- SHORT EXERCISE: Update the entries from the first one up to and including the line with "The width and height of the screenshot is (812, 398).", changing "hamburger" to "main" and keeping everything else the same.

- DATA SUPPLIED:
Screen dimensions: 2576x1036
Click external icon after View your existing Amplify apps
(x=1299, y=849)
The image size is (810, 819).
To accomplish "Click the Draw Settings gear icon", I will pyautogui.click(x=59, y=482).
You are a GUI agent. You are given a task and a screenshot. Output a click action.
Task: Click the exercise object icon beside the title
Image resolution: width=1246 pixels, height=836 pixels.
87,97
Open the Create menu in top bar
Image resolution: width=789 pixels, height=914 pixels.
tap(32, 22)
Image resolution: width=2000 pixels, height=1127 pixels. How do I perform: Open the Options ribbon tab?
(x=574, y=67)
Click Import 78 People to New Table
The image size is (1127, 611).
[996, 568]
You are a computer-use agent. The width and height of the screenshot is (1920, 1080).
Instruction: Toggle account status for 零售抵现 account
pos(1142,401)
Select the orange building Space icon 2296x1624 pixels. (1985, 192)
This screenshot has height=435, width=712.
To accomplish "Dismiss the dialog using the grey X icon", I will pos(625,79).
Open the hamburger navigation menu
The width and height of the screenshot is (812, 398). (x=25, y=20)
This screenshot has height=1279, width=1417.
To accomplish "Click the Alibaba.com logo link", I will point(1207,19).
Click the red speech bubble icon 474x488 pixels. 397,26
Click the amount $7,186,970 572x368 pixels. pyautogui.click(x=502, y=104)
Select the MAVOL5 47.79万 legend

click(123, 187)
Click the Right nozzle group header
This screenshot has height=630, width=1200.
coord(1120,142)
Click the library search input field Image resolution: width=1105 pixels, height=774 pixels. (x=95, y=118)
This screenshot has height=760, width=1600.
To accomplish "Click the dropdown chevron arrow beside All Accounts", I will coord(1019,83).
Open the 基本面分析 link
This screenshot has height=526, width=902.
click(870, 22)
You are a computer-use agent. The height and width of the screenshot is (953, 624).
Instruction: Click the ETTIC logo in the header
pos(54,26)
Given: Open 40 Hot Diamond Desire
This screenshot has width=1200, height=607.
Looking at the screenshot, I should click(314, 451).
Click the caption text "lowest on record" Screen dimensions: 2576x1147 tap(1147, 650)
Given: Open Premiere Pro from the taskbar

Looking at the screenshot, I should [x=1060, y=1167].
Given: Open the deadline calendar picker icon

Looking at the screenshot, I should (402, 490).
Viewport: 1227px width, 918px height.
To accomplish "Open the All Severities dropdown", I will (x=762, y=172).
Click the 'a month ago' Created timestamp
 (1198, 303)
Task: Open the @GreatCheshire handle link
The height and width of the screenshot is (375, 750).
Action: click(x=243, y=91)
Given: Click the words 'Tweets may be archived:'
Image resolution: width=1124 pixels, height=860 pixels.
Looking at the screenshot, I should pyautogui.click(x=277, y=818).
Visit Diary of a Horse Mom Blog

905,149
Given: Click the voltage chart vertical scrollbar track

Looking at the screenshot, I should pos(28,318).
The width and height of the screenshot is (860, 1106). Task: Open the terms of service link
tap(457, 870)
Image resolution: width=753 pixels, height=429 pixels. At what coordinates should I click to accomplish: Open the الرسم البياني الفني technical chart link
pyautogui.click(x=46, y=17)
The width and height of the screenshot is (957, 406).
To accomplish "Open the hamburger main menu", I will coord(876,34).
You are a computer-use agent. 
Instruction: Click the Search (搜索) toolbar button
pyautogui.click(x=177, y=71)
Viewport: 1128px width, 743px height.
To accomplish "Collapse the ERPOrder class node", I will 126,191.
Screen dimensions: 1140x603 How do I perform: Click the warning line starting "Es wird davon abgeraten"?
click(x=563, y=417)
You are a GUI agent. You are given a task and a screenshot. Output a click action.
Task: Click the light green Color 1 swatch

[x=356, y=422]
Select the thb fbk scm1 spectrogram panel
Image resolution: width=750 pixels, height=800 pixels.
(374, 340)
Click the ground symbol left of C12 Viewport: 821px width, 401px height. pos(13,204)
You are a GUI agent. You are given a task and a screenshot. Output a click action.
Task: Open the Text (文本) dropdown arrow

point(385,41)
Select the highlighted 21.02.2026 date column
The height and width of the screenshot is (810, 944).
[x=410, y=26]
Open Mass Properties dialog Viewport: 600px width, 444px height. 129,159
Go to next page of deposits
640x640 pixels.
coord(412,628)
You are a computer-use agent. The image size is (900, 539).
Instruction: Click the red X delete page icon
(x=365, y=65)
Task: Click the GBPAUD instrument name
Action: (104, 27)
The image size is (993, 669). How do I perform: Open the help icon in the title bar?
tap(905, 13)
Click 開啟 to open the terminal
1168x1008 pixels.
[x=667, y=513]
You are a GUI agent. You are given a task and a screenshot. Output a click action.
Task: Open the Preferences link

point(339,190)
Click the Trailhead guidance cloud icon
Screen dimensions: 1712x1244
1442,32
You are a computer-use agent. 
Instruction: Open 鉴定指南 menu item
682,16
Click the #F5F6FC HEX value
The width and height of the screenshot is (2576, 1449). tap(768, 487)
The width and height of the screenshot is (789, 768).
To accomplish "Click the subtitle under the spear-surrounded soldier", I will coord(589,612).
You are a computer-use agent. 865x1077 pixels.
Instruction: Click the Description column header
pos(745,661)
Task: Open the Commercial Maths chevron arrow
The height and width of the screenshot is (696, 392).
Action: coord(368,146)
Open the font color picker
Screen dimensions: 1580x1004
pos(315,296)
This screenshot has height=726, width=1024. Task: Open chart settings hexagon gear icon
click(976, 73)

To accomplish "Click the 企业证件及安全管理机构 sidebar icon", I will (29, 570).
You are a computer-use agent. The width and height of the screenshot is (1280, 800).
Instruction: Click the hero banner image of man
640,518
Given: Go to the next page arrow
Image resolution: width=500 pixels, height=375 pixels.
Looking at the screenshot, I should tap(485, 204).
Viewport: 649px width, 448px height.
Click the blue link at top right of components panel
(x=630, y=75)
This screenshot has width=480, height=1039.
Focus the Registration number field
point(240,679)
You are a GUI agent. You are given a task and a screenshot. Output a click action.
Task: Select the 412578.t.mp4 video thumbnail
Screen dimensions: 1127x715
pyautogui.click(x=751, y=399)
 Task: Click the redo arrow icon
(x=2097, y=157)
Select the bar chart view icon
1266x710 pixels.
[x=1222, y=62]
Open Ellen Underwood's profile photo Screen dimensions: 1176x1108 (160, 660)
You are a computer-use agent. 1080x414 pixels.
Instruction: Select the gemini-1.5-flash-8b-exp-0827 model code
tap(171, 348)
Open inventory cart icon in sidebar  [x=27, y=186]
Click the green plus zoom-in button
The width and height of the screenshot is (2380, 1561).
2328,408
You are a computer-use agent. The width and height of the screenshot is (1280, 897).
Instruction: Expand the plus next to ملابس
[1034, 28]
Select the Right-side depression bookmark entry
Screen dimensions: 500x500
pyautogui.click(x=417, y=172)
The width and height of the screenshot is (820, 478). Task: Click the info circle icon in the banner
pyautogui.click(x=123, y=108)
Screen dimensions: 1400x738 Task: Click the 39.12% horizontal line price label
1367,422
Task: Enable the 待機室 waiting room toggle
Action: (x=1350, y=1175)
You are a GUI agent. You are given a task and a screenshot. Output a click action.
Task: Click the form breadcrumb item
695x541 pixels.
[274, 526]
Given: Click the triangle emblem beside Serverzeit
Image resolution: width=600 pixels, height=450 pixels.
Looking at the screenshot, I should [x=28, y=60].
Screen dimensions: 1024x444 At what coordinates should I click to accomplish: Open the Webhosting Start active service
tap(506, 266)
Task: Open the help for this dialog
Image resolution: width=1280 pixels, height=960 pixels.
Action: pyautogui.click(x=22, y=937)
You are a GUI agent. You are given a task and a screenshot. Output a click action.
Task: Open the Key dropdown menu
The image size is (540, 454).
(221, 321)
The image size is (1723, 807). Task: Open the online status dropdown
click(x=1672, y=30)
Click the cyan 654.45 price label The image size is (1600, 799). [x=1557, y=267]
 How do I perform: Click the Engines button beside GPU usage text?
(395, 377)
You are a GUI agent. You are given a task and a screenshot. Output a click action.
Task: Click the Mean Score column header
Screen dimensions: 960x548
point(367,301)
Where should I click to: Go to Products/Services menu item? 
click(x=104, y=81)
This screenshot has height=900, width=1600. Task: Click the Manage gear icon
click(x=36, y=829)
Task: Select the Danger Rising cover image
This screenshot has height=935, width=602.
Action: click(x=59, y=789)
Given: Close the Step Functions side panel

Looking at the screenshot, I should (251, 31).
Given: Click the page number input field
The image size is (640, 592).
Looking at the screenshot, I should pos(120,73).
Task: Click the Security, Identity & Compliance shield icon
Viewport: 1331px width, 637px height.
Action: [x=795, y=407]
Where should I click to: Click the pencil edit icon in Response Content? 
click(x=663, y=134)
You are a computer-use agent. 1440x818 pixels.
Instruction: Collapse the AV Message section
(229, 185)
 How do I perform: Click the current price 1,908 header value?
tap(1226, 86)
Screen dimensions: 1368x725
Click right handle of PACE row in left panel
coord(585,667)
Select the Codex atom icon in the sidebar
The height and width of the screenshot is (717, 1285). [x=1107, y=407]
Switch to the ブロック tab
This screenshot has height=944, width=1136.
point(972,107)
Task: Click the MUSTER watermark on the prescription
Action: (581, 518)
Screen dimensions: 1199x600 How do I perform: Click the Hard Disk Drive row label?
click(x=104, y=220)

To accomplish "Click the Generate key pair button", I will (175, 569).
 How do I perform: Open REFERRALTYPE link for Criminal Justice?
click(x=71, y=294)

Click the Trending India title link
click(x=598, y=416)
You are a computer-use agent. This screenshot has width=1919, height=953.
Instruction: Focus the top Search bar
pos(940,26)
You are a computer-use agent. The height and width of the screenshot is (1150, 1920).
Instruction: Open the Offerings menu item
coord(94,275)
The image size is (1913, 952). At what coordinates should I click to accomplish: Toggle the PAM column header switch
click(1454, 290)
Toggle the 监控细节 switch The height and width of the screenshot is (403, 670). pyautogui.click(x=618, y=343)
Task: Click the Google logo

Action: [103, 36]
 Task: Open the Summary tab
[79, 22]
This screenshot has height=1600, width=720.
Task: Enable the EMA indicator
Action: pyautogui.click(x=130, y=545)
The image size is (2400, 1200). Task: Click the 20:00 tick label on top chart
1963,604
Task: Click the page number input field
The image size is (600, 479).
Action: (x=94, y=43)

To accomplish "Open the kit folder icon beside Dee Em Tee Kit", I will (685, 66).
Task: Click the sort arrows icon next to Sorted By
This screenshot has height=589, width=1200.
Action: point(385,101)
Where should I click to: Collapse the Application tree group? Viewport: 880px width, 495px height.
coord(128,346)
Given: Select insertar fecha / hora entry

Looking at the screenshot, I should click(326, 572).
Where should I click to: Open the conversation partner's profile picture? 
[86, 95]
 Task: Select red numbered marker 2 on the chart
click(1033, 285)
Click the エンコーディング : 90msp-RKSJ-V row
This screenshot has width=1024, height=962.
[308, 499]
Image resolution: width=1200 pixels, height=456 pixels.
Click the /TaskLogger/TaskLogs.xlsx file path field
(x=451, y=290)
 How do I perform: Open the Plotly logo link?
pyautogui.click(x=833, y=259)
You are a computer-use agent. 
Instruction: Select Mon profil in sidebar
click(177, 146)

- WRITTEN ANSWER:
Screen dimensions: 2576x1036
Click external icon after View your existing Amplify apps
(x=1299, y=849)
The image size is (810, 819).
To accomplish "Click the Draw Settings gear icon", I will pyautogui.click(x=59, y=482).
You are a GUI agent. You are given a task and a screenshot. Output a click action.
Task: Click the exercise object icon beside the title
Image resolution: width=1246 pixels, height=836 pixels.
87,97
Open the Create menu in top bar
Image resolution: width=789 pixels, height=914 pixels.
tap(32, 22)
Image resolution: width=2000 pixels, height=1127 pixels. How do I perform: Open the Options ribbon tab?
(x=574, y=67)
Click Import 78 People to New Table
The image size is (1127, 611).
[996, 568]
You are a computer-use agent. The width and height of the screenshot is (1920, 1080).
Instruction: Toggle account status for 零售抵现 account
pos(1142,401)
Select the orange building Space icon 2296x1624 pixels. (1985, 192)
This screenshot has height=435, width=712.
To accomplish "Dismiss the dialog using the grey X icon", I will pos(625,79).
Open the main navigation menu
The width and height of the screenshot is (812, 398). (x=25, y=20)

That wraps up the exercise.